If you want a more strategic way to compare homes and neighborhoods in Lehi, Teri Hudson brings the kind of responsive, detail-focused guidance that helps you move with confidence.
FAQs
What should move-up buyers compare first in Lehi neighborhoods?
- Start with your most-used commute route, then compare housing type, nearby amenities, and how much future change is planned around the area.
Which Lehi area may appeal to buyers who work in tech?
- North Lehi and the Thanksgiving Point station-area corridor are often the first places to study if you want access to Lehi’s tech employment base, newer development, and transit connections.
What is different about downtown Lehi for move-up buyers?

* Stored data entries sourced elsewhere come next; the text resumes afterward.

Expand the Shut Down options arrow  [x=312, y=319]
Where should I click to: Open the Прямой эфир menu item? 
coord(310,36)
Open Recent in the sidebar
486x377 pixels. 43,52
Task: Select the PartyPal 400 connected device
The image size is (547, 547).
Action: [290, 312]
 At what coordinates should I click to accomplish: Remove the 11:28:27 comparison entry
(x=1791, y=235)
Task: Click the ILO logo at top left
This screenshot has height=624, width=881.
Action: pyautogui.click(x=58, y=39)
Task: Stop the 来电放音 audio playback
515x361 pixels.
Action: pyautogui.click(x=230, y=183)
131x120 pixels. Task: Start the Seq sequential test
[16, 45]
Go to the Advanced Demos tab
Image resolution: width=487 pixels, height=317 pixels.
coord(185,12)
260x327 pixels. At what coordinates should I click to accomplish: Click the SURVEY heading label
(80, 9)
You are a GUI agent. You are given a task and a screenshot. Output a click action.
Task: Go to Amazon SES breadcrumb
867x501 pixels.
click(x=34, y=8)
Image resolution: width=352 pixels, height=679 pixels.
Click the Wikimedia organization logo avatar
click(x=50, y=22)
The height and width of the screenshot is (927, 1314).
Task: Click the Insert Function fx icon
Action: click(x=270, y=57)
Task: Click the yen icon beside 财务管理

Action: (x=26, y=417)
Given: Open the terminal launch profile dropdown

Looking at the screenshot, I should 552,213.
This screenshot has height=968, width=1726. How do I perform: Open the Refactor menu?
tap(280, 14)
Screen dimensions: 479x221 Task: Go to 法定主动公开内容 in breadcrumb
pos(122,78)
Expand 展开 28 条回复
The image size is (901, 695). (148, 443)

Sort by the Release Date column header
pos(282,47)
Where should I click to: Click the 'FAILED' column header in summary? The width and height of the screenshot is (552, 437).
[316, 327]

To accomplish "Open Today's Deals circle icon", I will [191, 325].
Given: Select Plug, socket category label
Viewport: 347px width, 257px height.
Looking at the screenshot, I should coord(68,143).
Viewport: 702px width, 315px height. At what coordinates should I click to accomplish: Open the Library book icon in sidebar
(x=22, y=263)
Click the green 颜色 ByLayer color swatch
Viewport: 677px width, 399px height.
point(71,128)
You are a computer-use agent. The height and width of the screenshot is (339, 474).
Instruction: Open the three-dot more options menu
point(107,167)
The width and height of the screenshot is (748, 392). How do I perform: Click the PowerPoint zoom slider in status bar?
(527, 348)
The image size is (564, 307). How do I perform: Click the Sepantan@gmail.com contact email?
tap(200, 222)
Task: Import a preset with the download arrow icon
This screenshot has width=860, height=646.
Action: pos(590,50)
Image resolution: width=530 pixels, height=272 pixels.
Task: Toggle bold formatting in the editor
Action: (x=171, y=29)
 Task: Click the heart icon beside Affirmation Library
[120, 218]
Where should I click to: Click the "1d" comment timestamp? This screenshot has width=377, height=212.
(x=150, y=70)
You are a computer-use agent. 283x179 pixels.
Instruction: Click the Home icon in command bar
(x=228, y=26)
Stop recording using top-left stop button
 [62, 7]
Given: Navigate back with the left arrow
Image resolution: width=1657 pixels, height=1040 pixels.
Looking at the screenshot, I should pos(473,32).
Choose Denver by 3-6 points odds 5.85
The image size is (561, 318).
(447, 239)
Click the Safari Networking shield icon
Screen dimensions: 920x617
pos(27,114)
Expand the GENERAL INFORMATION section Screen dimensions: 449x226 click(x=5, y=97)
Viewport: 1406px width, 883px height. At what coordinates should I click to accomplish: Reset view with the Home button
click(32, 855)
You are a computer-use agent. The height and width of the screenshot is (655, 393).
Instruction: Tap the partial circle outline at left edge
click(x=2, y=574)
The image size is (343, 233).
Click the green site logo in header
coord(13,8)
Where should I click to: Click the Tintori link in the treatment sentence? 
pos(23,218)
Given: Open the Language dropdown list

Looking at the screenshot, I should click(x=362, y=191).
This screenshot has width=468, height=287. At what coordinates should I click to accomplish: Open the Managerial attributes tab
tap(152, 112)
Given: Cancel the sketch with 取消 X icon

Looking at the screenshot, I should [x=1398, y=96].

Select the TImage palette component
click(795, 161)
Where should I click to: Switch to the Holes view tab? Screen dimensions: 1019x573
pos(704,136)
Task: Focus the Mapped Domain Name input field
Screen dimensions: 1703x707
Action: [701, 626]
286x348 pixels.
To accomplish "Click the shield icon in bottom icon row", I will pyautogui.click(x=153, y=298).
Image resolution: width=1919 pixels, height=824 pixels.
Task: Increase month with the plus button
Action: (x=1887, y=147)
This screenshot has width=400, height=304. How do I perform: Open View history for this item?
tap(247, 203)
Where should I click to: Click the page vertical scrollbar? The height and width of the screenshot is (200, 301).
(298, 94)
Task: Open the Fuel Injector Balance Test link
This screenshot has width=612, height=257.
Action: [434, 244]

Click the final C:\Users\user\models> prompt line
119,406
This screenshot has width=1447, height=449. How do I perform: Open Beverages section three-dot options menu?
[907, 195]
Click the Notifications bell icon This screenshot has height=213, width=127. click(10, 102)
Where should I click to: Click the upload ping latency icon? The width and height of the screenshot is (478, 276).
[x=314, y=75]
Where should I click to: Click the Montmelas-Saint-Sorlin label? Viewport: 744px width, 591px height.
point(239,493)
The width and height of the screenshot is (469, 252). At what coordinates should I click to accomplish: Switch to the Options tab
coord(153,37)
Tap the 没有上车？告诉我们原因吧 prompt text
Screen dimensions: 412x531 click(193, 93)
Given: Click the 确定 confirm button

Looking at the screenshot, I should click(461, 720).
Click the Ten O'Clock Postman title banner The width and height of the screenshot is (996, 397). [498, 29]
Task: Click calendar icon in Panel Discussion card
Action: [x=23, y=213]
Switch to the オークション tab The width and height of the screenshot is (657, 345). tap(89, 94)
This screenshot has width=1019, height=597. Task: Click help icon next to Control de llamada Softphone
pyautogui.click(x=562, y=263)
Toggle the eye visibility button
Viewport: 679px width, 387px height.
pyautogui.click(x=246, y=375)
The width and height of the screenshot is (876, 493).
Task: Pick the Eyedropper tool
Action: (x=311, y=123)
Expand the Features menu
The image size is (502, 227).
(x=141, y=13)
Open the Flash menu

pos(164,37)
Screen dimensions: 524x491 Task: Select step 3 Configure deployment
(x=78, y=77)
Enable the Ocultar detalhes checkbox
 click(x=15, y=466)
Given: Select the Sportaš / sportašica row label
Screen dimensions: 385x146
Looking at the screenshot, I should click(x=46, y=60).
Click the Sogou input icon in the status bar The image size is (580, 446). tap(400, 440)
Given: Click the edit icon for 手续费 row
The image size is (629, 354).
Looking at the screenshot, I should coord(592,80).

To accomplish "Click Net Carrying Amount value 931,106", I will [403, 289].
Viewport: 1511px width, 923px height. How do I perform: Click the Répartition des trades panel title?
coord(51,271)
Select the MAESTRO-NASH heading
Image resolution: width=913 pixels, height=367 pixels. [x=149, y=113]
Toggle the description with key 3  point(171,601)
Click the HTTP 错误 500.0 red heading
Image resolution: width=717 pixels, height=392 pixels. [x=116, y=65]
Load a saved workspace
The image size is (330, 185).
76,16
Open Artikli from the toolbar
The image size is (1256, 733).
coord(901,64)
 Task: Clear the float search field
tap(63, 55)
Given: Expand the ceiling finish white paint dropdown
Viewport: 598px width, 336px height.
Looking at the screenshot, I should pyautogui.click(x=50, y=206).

- Downtown Lehi generally offers more historic character, civic destinations, and a walkable core, with tradeoffs that can include older housing stock and heavier traffic on Main Street or State Street.
Are all Lehi neighborhoods similar in housing style?
- No. Lehi is mostly a single-family market, but attached housing and transit-oriented product tend to be concentrated in specific areas rather than spread evenly across the city.
Why does future development matter when buying in Lehi?
- Some areas, including transit-oriented districts, Pioneer Crossing, and corridors near major road projects, may continue changing faster than more established parts of the city, which can affect day-to-day feel and long-term expectations.